> [Required work]:
Copy each line of the material below that includes the string "apps".

((

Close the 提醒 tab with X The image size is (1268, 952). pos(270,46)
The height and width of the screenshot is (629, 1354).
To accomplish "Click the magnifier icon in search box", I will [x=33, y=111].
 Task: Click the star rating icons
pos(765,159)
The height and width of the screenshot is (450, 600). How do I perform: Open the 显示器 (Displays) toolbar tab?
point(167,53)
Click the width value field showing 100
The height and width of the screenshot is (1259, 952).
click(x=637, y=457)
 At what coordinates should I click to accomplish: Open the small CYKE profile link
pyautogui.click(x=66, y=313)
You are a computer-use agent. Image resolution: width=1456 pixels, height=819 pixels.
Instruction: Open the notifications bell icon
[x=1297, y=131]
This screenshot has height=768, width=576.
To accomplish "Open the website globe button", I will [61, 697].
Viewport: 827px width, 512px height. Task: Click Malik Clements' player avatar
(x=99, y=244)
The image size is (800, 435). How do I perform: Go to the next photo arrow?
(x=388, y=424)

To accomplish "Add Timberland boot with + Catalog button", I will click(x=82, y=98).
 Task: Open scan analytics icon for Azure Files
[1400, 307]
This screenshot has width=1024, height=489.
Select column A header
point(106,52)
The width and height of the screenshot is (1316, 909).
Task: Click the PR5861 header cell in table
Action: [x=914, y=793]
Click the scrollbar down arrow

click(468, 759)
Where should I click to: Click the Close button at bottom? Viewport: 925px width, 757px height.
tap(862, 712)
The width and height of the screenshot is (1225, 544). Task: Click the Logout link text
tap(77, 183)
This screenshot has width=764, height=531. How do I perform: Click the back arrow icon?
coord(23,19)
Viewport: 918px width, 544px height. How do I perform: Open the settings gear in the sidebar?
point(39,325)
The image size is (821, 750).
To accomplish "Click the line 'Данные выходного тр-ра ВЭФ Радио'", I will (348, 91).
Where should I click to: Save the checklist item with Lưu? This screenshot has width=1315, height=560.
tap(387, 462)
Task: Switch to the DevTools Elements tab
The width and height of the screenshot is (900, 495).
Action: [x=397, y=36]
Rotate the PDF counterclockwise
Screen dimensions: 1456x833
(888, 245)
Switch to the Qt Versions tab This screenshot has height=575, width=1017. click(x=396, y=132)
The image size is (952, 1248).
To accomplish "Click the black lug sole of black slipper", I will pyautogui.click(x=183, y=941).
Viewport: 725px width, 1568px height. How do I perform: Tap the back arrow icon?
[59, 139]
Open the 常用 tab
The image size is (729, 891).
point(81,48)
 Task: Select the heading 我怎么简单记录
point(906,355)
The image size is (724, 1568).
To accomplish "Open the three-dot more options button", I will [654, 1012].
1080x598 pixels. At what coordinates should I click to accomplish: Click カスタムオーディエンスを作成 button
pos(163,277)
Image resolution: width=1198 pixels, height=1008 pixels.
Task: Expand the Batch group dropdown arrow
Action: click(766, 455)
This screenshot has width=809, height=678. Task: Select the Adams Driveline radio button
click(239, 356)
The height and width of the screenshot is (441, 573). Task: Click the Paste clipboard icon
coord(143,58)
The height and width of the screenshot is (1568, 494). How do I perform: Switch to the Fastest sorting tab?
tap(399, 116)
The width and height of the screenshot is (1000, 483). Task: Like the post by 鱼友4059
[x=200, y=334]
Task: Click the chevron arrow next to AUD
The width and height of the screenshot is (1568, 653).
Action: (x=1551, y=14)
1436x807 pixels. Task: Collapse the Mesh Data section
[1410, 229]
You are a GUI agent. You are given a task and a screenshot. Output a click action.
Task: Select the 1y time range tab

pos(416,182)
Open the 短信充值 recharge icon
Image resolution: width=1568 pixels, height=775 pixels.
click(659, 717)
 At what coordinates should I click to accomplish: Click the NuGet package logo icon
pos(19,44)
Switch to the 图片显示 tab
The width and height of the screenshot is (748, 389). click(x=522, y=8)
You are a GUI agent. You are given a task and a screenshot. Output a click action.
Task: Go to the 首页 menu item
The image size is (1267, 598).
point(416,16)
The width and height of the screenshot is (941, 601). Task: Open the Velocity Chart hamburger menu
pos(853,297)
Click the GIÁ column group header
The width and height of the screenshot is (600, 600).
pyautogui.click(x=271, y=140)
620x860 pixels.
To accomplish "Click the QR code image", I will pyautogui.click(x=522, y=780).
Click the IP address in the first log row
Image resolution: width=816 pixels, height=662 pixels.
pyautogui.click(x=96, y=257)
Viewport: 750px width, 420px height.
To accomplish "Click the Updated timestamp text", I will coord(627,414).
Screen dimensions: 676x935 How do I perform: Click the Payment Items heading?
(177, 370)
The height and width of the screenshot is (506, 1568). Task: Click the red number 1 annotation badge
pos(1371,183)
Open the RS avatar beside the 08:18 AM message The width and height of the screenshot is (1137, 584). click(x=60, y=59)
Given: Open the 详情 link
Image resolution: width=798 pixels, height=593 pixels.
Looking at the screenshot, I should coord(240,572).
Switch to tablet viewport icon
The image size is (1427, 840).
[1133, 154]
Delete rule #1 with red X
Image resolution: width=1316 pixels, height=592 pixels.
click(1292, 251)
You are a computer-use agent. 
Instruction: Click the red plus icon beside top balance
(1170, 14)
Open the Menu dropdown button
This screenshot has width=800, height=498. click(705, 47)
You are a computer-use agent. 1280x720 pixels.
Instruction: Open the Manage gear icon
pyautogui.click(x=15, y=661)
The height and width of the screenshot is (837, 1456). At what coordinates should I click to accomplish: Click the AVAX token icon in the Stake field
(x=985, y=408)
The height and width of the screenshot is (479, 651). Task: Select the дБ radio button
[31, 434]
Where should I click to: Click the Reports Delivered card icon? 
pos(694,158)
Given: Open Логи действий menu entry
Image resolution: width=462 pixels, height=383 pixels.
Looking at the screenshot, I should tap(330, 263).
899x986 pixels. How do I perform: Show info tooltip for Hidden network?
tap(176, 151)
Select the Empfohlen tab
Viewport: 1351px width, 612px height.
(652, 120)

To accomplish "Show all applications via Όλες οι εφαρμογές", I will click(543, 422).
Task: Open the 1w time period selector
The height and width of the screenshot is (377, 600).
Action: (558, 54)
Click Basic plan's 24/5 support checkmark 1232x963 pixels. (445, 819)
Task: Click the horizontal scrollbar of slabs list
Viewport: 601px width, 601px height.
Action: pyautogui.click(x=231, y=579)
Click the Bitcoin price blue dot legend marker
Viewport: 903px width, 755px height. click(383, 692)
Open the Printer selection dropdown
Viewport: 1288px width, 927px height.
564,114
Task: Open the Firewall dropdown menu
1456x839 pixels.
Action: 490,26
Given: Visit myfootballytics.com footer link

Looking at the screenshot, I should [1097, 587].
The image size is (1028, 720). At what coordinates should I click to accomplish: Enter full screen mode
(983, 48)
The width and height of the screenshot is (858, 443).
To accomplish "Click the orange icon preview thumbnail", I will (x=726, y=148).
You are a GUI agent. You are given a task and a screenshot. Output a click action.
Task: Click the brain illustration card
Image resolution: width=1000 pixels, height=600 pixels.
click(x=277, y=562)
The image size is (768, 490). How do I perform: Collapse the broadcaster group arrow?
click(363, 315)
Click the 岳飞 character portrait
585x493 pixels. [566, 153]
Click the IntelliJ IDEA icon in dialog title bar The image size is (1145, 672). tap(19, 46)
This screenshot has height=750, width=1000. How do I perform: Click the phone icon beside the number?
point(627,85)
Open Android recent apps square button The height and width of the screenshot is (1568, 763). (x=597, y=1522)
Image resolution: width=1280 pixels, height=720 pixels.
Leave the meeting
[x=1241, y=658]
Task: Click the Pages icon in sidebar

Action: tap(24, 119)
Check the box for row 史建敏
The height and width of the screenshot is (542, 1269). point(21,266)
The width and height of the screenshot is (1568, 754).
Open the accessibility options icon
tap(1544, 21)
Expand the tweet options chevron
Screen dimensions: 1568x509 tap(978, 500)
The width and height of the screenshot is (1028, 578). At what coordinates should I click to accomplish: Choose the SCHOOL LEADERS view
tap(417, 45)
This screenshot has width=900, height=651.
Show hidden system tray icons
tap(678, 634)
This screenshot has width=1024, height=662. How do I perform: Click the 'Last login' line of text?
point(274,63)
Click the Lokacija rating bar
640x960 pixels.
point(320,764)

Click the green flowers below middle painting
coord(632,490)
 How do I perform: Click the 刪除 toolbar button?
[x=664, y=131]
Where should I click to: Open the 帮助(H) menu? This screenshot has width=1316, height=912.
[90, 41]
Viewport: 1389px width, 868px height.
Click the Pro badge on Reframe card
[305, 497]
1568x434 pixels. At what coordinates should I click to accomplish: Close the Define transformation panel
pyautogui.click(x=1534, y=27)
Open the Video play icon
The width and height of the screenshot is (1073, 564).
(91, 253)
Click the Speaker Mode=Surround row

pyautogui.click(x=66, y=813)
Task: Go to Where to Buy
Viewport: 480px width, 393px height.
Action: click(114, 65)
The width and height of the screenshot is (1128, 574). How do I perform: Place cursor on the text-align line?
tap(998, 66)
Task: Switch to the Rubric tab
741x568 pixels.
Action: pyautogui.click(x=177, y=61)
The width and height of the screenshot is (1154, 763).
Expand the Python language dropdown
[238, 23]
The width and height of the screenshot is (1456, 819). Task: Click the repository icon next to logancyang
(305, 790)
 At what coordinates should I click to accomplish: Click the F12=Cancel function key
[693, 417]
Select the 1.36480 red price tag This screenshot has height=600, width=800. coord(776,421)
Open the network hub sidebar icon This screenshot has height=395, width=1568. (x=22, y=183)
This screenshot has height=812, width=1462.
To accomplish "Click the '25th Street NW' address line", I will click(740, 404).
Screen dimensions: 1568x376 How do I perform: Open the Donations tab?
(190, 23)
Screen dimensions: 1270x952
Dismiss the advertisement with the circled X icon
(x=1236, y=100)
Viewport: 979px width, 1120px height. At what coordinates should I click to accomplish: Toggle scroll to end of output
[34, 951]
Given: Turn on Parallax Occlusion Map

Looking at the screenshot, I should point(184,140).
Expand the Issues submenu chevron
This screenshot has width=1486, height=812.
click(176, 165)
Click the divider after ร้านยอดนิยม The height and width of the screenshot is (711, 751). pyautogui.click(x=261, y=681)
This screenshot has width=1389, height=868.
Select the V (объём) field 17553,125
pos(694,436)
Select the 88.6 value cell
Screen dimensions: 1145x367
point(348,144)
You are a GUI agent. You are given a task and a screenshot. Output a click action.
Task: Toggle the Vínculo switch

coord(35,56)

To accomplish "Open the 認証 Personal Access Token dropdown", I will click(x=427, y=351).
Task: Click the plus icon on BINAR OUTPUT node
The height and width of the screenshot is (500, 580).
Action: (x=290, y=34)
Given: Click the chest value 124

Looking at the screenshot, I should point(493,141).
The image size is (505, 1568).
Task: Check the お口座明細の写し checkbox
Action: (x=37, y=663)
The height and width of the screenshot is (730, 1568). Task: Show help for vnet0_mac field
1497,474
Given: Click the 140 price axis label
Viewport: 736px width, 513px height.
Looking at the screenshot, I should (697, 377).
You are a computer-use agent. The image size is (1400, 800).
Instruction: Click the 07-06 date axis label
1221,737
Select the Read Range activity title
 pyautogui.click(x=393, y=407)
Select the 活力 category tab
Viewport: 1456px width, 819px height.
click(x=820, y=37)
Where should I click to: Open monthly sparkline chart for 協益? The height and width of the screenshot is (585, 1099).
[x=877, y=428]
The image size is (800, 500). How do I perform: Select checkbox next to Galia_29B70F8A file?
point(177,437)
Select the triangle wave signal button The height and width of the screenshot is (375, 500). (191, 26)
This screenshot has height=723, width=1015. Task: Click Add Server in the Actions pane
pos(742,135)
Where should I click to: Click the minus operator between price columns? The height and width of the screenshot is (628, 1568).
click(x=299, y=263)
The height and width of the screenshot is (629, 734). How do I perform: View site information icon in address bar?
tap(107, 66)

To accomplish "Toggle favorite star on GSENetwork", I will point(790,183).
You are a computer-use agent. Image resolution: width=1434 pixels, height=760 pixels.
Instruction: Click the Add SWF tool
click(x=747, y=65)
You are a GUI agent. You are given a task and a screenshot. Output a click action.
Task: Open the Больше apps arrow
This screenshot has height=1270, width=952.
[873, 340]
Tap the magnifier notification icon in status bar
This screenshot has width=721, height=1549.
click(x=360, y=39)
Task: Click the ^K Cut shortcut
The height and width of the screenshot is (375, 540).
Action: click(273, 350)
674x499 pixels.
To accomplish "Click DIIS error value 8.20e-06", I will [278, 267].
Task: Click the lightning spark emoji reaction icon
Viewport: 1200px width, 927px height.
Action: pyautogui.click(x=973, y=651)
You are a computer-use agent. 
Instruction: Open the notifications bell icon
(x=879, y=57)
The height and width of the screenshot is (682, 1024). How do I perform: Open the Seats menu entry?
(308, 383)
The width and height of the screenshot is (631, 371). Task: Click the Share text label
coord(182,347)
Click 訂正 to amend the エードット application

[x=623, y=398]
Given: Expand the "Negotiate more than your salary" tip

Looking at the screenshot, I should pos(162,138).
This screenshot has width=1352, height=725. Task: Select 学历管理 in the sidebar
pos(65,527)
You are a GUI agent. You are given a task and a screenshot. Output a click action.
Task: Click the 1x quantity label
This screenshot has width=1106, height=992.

))

> [Expected output]:
Open Android recent apps square button The height and width of the screenshot is (1568, 763). (x=597, y=1522)
Task: Open the Больше apps arrow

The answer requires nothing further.